◆ TASKS ◆
A - In the hepatitis C article below, which enzyme do Metformin and AICAR stimulate?
B - Extend the article on treating hepatitis C with existing drugs, starting after its final sentence.
START SELECTED TEXT
New use for old drugs in treating hepatitis C

Common drugs used to treat conditions such as diabetes and obesity could be used to successfully treat hepatitis C virus infection.

Research led by the University of Leeds has found drugs such as anti-diabetic drug Metformin and AICAR, used to combat obesity, can prevent the hepatitis C virus from replicating in the body.

Hepatitis C virus affects an estimated three per cent of the world's population and there are four million carriers of the virus in Europe alone. The virus affects the liver and recovery rates are low: only around 40 per cent of hepatitis C sufferers will fully recover, with others developing cirrhosis and in many cases, liver cancer(1).

"We're very excited about these findings," says Professor Mark Harris from the University's Faculty of Biological Sciences. "These drugs are already on the market, and whilst substantial clinical trials still need to take place before they can be used to treat hepatitis C infection, we think it could be an enormous step forward in the battle against the virus."

The research was supported by the Wellcome Trust, the Medical Research Council and the Biotechnology and Biological Sciences Research Council.

Drugs such as Metformin and AICAR work by stimulating an enzyme called AMP kinase (AMPK) which regulates energy within our cells the very enzyme that hepatitis C virus represses to enable it to replicate.

AMPK's usual function is to conserve the energy balance in cells, which it does by temporarily shutting down the production of lipids (fats) and membranes when it senses an increase in energy requirements. Professor Harris and his team have now shown that the hepatitis C virus switches off AMPK so that the cell continues production of lipids and membranes, both of which are vital to its survival.
END SELECTED TEXT
START GIVEN ENTRIES
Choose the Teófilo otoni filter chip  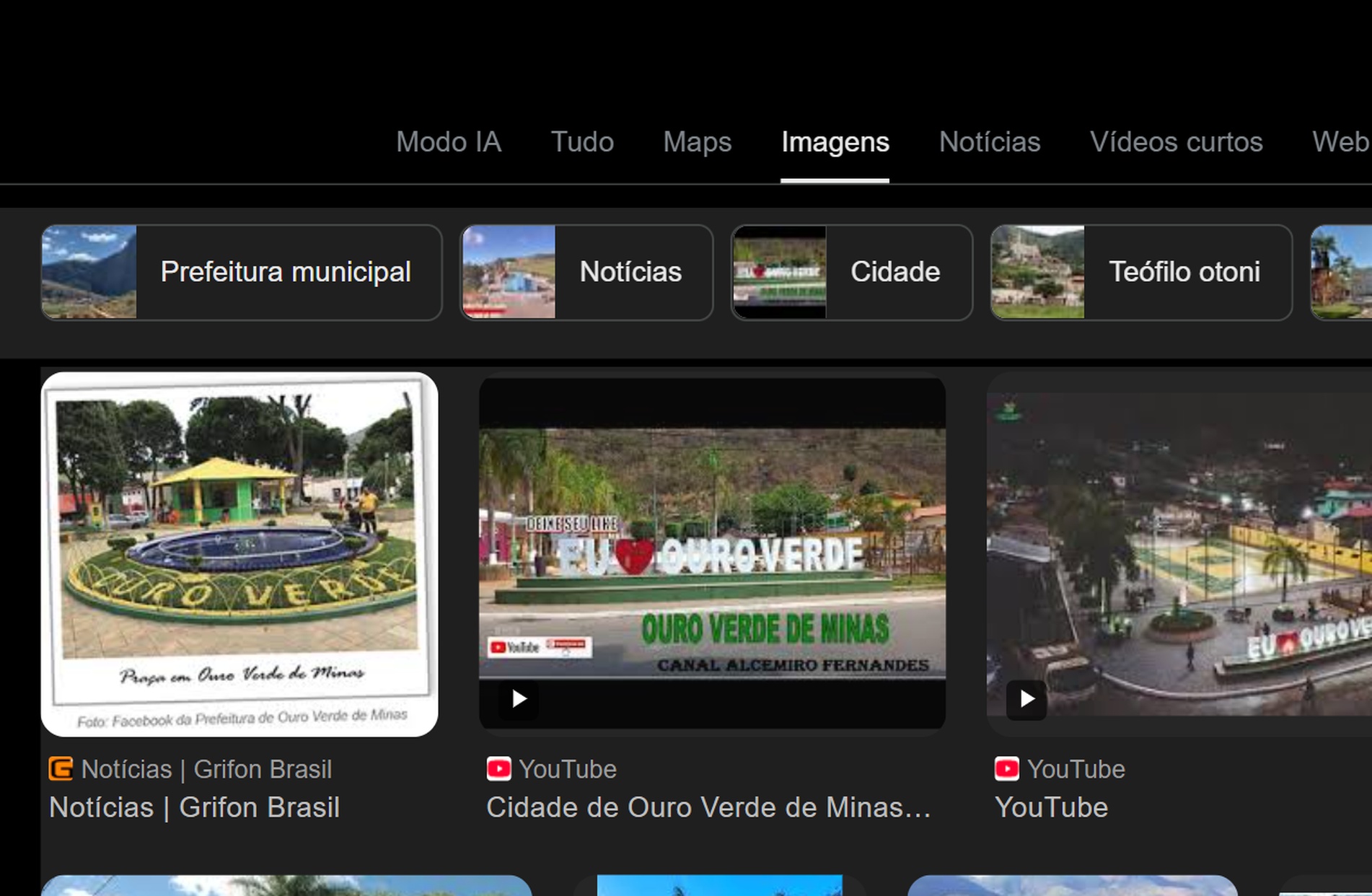pyautogui.click(x=1140, y=272)
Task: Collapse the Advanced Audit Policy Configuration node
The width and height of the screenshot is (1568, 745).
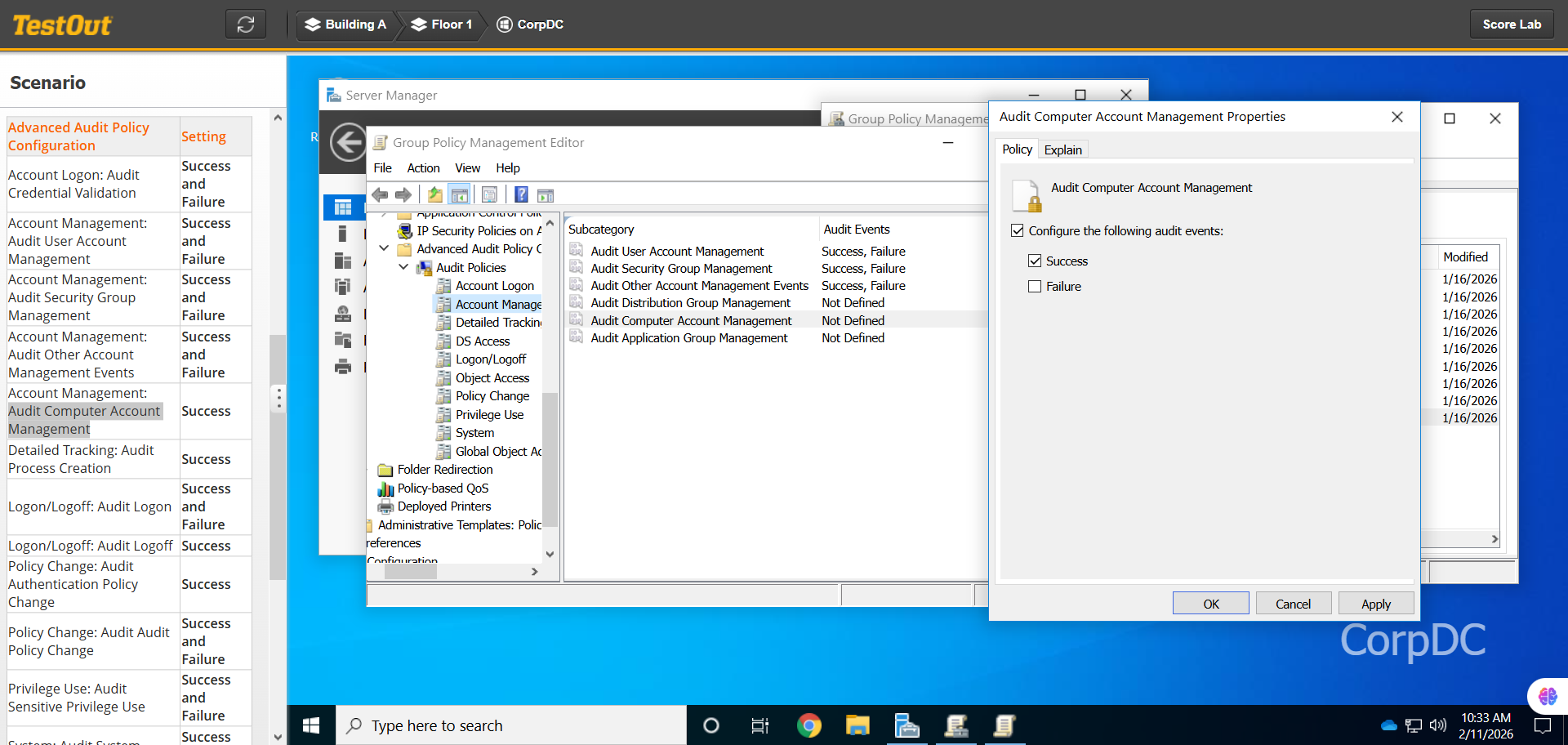Action: point(385,249)
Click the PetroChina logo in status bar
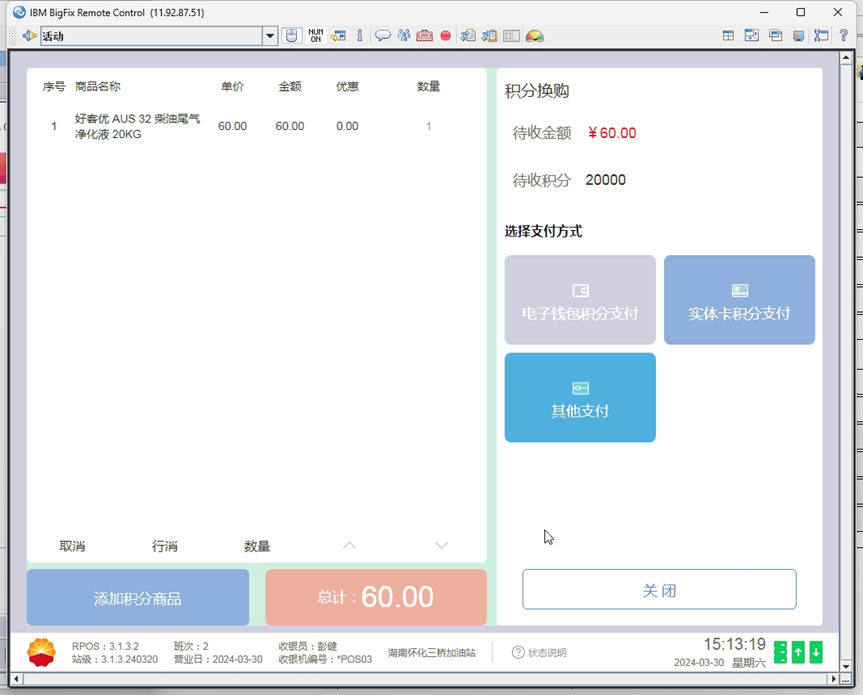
END GIVEN ENTRIES
◆ EXPECTED RESULTS ◆
A - AMP kinase (AMPK).

B -
"You'd expect AMPK to be activated when a cell becomes infected by a virus, because it would sense the increase in energy required to enable the virus to replicate. In such cases, AMPK would shut down certain functions of the cell temporarily until the cell's energy is rebalanced," says Prof Harris. "We found that hepatitis C virus, because it needs lipids and membranes, causes the opposite to happen."

Building on this finding, the research team were able to examine how cells would react when treated with common drugs that stimulate AMPK. They found that in infected cells, the drugs were able to halt virus replication, enabling cells to clear the infection.

A patent has been filed on the discovery and the team will shortly embark on a small-scale clinical trial with The University of Nottingham. This will provide a greater evidence base upon which future clinical trials can be based.